A: I would say the most important thing is to focus on determining how the GC and GC’s office are going to advance the interests of the business. When you walk in the door every single day, the first thing on your mind should be, “How am I going to help the business make money today?” Historically GC’s have thought about how they’re going to help the company save money, but that’s not really a progressive way to look at your role within an organization.

There’s a difference between being a competent GC and a good GC. Some lawyers think, “I’ve negotiated bills down and have saved money,” or “I’ve mitigated this one thing that could have resulted in significant exposure.” Well, that’s all well and good, but that’s your job, that doesn’t make you a good GC or a true business partner.

You need to actually contribute and help the business drive sales and drive user engagement. And this all boils down to learning the business and the product and opening your awareness to issues that will help the business meet its goals.

Q: What do you think are the top 1 or 2 trends for legal departments in 2017?

A: Many entrepreneurs are beginning to recognize the value of having an attorney in-house. I think anyone who’s gone through a decent-sized series B round looks at those legal bills and probably starts to panic a little bit and starts to realize they need to begin planning for the next round.  Saving on outside legal fees may be the impetus for entrepreneurs to begin searching for an in-house attorney, but entrepreneurs would be wise to think critically about the type of attorney the business really needs.  So, not so much a trend for legal departments but a start-up trend toward actually hiring lawyers a little bit earlier than they otherwise would.

For legal departments that are established, there’s the consistent focus on making sure that outside law firms are kept in check in terms of their spend, and that the things that can be handled in-house start to come in-house. With this in mind, I think we’ll start to see in-house legal departments bulking up in areas like commercial law, IP, consumer/data protection and less of corporate law and M&A activity.

Q: From a technology perspective, what are the top challenges for legal teams currently?

A: Right now it’s tough because when you look at potential technology solutions for in-house legal departments, there really aren’t that many that are thought through well enough to get done what you need to get done. Much of the work of in-house legal departments is being cognizant of what is in the company’s legal agreements. But when you don’t have a standardized form of contracts, which is common in many growth-stage tech companies, it becomes very difficult to organize what’s in those agreements. And, once you start down a road where you’re going to need to disclose certain aspects of those agreements, you have to go through each one individually and pull out the information that’s needed. That’s really where the heavy lifting comes in.

At the end of the day you need to be able to sort through these types of agreements in a meaningful way to give you the output you need for whatever transaction you’re approaching. And also for litigation purposes. If you have a large civil litigation and slightly different provisions in the agreements at issue, you need to, very quickly, be able to analyze the risk without having to read through every single agreement word-for-word.
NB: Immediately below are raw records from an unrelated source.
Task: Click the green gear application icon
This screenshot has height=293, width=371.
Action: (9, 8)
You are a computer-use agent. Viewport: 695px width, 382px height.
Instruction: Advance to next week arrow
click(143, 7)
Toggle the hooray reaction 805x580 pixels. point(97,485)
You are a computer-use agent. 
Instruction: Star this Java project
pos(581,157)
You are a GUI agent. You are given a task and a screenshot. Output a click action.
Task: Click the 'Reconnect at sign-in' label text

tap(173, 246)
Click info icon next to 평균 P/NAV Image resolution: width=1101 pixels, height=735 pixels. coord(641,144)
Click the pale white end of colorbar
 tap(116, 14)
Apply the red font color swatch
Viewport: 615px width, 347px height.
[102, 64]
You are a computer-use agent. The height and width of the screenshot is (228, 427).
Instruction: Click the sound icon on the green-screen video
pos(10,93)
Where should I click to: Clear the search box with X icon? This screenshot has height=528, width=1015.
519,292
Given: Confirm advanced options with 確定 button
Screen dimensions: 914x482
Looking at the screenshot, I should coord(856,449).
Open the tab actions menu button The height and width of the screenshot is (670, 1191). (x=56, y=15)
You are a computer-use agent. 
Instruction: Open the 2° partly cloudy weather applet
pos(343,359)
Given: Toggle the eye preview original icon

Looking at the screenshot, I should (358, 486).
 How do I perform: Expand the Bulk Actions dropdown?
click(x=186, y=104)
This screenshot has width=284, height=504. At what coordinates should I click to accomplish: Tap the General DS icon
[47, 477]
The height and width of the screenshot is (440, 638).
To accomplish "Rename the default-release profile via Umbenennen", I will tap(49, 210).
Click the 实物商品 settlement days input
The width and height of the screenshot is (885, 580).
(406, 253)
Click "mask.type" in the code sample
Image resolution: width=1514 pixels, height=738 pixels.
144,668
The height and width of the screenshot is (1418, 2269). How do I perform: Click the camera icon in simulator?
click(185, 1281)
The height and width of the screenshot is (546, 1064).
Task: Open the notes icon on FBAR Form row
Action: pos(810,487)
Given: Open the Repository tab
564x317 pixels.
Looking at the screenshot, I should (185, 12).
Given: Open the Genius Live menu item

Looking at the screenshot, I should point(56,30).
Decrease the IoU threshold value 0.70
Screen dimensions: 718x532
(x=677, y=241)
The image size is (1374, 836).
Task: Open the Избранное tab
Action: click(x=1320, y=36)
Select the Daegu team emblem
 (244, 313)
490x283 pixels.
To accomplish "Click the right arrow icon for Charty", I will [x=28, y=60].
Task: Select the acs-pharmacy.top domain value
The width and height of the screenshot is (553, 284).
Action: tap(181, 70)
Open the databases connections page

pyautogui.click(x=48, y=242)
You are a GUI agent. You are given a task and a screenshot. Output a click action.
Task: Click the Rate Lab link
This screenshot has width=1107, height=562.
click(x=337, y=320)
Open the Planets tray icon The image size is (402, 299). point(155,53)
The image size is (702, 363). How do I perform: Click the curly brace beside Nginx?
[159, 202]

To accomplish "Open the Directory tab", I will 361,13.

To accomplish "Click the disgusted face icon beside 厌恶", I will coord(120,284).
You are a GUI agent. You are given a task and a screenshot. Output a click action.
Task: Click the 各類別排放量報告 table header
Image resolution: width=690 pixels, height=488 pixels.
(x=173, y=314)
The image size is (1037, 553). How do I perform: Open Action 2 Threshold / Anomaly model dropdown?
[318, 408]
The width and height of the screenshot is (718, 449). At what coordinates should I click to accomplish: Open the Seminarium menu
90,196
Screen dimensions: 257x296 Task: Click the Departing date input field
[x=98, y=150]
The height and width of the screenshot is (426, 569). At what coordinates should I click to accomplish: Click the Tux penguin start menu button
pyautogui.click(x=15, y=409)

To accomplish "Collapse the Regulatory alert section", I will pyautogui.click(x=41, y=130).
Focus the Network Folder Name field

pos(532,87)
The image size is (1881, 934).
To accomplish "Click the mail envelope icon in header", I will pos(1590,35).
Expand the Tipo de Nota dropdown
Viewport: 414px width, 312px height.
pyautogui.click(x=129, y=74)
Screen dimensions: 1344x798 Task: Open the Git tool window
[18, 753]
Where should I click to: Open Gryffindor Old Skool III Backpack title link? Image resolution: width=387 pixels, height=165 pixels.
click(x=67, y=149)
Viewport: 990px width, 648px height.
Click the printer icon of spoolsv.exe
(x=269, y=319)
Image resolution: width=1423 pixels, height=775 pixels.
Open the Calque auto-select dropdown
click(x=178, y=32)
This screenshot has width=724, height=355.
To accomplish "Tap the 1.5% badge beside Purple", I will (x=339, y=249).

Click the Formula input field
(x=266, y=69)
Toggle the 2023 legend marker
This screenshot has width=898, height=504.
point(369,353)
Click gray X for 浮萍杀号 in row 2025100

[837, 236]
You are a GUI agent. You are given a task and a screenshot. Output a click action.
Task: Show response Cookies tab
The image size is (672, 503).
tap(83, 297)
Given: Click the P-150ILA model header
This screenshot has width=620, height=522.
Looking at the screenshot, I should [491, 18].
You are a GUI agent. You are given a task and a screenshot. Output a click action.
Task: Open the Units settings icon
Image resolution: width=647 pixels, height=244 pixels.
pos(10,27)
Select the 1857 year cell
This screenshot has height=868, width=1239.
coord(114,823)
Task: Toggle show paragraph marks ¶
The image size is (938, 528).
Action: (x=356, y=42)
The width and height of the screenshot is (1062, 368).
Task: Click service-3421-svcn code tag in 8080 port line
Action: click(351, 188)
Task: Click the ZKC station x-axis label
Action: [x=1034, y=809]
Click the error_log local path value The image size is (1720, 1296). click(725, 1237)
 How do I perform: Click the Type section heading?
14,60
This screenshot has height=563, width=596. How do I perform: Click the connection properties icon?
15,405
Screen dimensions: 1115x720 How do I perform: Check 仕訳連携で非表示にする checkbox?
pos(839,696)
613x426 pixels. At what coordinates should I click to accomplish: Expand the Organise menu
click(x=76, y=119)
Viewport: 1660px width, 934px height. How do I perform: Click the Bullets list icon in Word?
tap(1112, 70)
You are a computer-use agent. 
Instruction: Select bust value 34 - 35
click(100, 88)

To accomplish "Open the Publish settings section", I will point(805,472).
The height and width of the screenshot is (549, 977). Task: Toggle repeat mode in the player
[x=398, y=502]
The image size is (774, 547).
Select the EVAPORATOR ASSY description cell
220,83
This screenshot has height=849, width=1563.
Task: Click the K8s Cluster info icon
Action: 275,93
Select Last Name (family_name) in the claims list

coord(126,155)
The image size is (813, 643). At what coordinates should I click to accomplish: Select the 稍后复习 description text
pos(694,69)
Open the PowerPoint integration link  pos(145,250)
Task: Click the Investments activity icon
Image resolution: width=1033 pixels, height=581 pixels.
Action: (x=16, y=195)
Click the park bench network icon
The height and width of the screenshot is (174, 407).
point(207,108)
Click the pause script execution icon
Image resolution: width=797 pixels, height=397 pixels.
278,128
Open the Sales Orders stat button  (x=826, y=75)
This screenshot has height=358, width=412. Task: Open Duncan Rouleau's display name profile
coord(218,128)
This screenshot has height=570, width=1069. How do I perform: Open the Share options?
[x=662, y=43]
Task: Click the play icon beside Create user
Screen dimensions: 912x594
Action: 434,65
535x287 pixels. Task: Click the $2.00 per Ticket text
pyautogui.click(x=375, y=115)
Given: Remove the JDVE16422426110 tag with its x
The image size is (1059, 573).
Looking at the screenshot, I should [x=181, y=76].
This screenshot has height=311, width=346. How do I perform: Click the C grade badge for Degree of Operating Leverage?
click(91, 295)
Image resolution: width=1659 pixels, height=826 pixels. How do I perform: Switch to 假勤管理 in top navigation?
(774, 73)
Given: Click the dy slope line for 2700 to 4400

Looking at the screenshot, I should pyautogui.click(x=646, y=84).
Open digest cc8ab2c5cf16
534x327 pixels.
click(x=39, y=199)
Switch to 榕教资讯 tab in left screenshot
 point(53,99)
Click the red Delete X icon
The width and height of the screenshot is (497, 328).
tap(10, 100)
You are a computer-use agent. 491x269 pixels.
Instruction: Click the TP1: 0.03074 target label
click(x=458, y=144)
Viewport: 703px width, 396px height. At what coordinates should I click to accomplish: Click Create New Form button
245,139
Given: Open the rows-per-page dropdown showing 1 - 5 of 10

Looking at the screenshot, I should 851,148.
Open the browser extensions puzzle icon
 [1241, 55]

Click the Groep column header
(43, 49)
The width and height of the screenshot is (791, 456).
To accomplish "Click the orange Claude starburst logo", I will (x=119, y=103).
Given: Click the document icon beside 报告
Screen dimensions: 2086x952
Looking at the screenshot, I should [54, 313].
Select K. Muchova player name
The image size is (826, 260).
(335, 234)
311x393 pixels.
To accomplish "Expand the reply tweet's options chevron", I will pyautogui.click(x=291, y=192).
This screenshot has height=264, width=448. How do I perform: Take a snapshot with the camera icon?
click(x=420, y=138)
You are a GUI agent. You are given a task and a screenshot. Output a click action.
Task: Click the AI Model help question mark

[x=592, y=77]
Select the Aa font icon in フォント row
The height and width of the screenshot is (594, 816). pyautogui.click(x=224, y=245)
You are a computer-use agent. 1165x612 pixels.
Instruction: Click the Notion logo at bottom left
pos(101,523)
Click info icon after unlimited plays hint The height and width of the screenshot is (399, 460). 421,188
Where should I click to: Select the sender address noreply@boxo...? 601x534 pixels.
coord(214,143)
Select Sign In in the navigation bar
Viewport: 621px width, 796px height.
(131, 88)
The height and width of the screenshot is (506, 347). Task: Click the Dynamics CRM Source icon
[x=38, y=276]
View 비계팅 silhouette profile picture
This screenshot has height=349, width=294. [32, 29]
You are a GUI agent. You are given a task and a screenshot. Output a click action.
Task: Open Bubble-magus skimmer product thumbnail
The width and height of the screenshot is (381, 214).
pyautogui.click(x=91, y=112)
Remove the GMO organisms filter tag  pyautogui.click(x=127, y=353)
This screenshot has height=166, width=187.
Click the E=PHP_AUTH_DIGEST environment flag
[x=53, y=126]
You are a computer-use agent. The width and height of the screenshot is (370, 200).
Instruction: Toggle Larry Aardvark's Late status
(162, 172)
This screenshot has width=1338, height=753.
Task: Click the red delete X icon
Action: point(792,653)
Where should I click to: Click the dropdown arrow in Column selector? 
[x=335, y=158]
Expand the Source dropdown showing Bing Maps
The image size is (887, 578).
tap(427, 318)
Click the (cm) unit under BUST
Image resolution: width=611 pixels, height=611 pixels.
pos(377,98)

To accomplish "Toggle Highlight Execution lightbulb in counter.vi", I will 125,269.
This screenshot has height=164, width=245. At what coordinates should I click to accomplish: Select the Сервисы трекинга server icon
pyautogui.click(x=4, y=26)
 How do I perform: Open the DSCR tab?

Q: Any other commentary or advice you’d like to provide for growing legal departments to consider in 2017?

A: Listen to the business as often as you can, and understand that the reason you add value as an in-house lawyer is because you are a partner with the business. There are a lot of outstanding lawyers who work at law firms who can walk into your business and identify more risks than you’ll ever be able to, who can point out different things that you’re doing wrong or that you should be doing differently to avoid those risks. But if you ask, “What’s really important to the people who are driving my revenue, what’s really important to my customers?” those lawyers are going to have a hard time answering. And that’s a problem. When you’re in-house, you need to be able to answer those critical questions.